The money still counts as taxable income, and the 10% early withdrawal penalty applies unless you separately qualify for one of the exceptions above. Unlike a plan loan, you don’t repay a hardship withdrawal. Adoption of this feature varies by plan, so not every 401(k) allows them.
You can’t leave money in a tax-deferred retirement account forever. Once you reach a certain age, the IRS requires you to start taking annual withdrawals called required minimum distributions. The current RMD starting age is 73, which applies to anyone who turned 72 after December 31, 2022, and turns 73 before January 1, 2033. Starting in 2033, the age rises to 75.
If you’re still working and don’t own more than 5% of the company, most employer plans let you delay RMDs from that employer’s plan until you actually retire. Traditional and Roth IRAs don’t offer this “still working” exception for traditional accounts, but Roth 401(k) accounts no longer require distributions during the owner’s lifetime at all, bringing them in line with Roth IRAs.
Missing an RMD triggers an excise tax of 25% of the shortfall. If you catch the mistake and take the missed distribution within the correction window, generally by the end of the second year after the year you should have taken it, the penalty drops to 10%.
Your employer doesn’t just set up the plan and walk away. Under ERISA, anyone who manages the plan, controls its assets, or selects its investment options is a fiduciary. That means plan administrators, trustees, and investment committee members are legally required to act solely in participants’ interests, not the company’s.
Fiduciaries must choose and monitor investment options prudently, keep the plan’s investment menu diversified, avoid conflicts of interest, and follow the plan’s governing documents. A fiduciary who fails these duties can be held personally liable to restore losses to the plan, and courts can remove them.

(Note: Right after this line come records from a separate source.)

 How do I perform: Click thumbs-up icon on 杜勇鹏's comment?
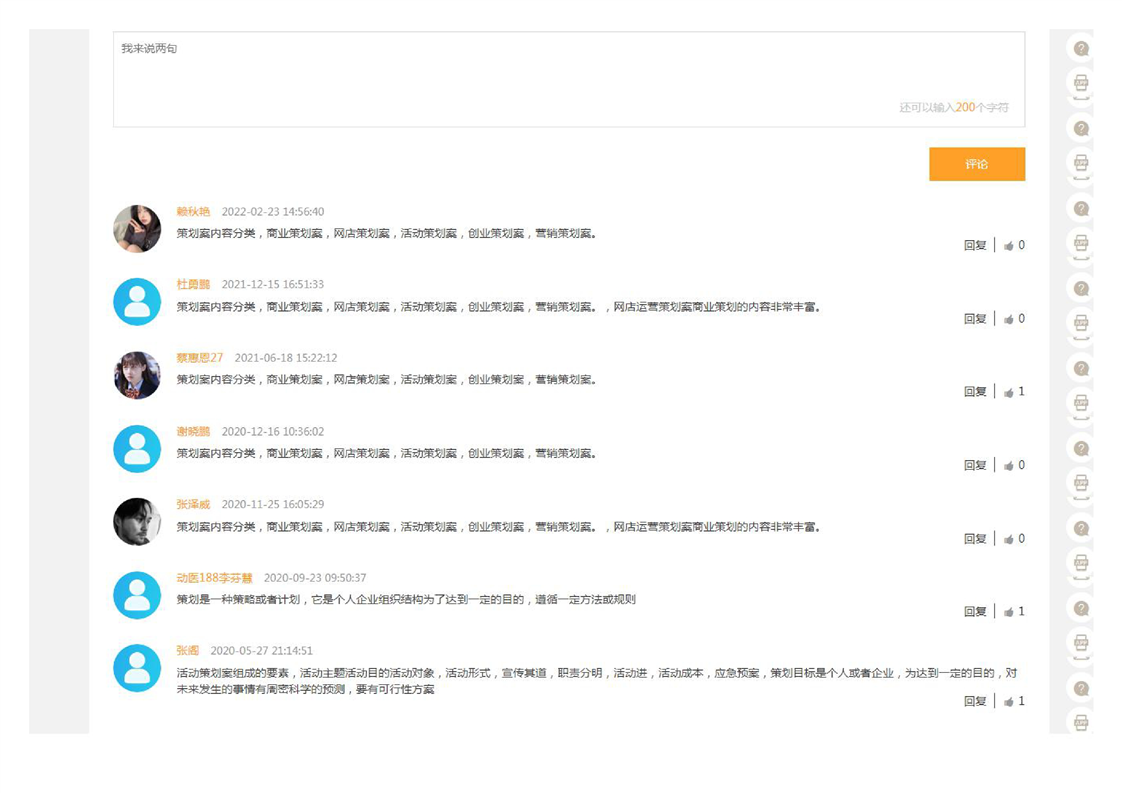[1009, 319]
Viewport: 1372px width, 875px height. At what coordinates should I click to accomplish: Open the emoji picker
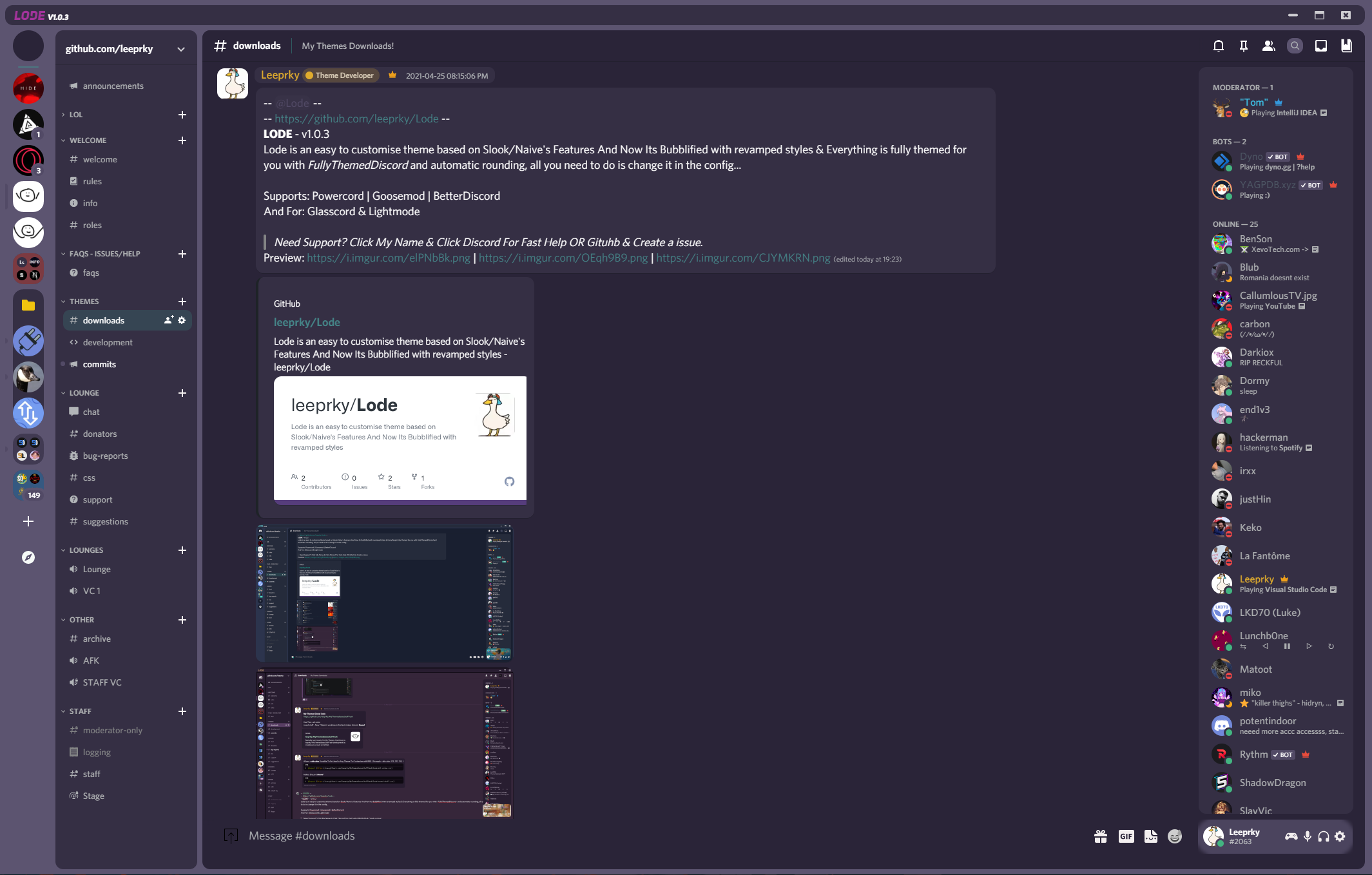[1175, 836]
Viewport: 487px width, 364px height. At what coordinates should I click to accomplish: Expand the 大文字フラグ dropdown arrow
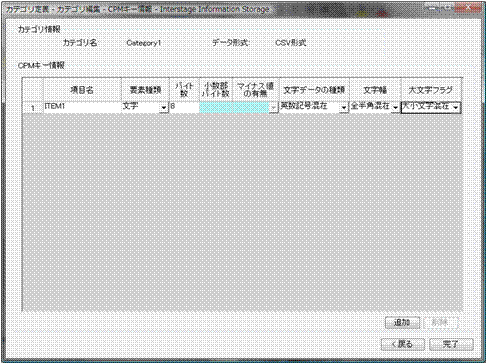(x=456, y=108)
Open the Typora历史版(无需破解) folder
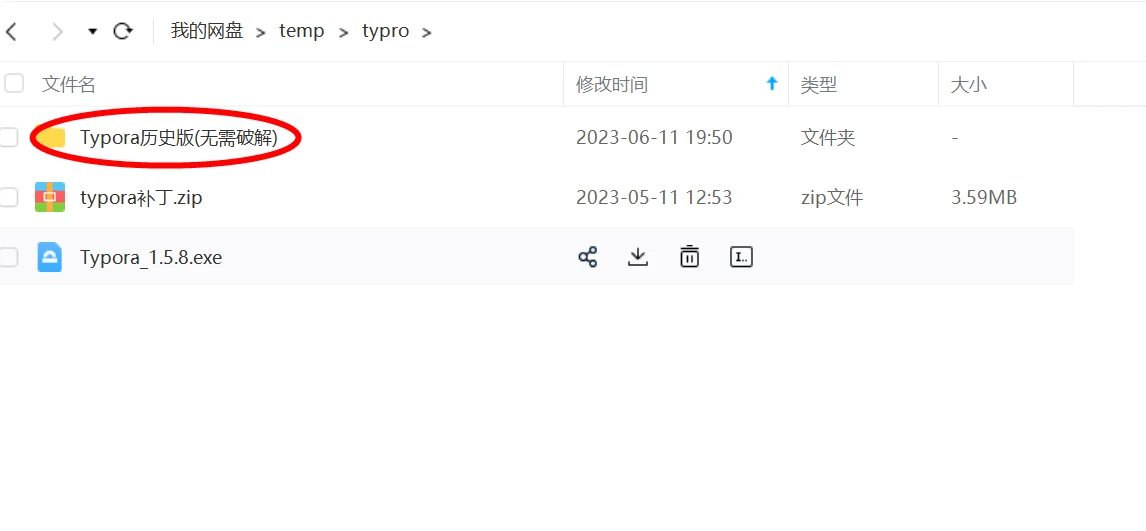This screenshot has height=531, width=1146. (178, 137)
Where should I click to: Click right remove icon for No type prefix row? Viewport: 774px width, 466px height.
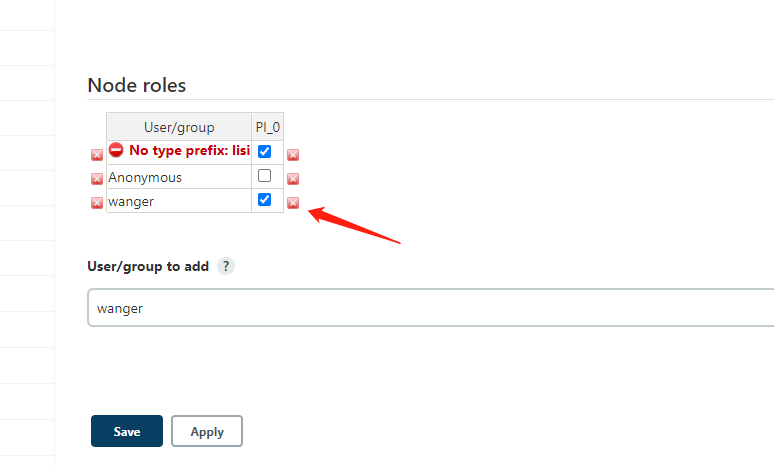pyautogui.click(x=293, y=155)
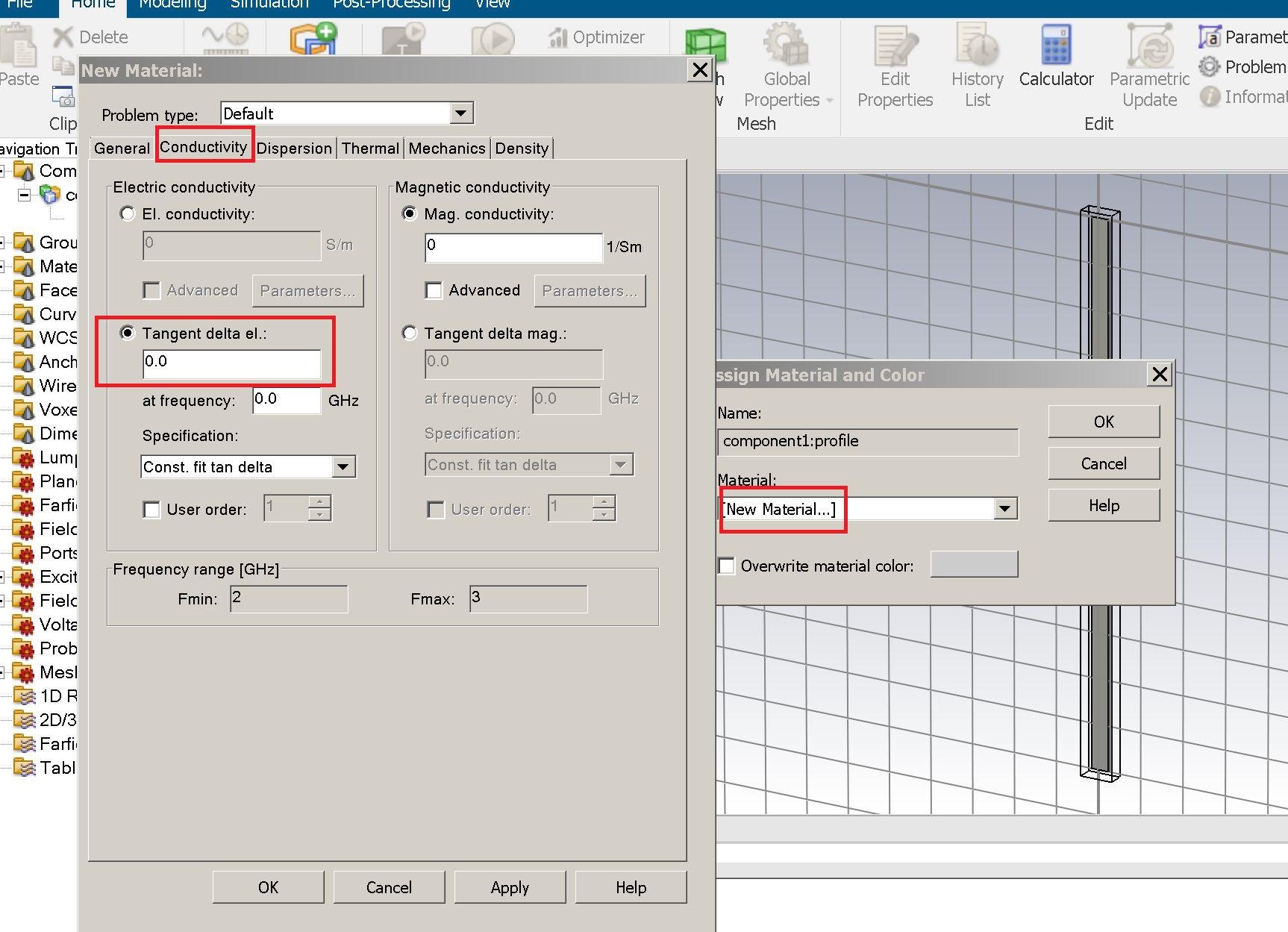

When a plan meets the requirements of ERISA Section 404(c), the employer is generally shielded from liability for the investment choices you make with your own account. But that protection only kicks in if the plan offers at least three diversified options with different risk profiles, lets you move money between them at least quarterly, and gives you enough information about each option’s objectives, risks, and fees to make informed decisions. The employer still has to select and monitor the options themselves. Offering a menu full of high-fee funds that consistently lag their benchmarks doesn’t get a pass just because you picked which one to buy.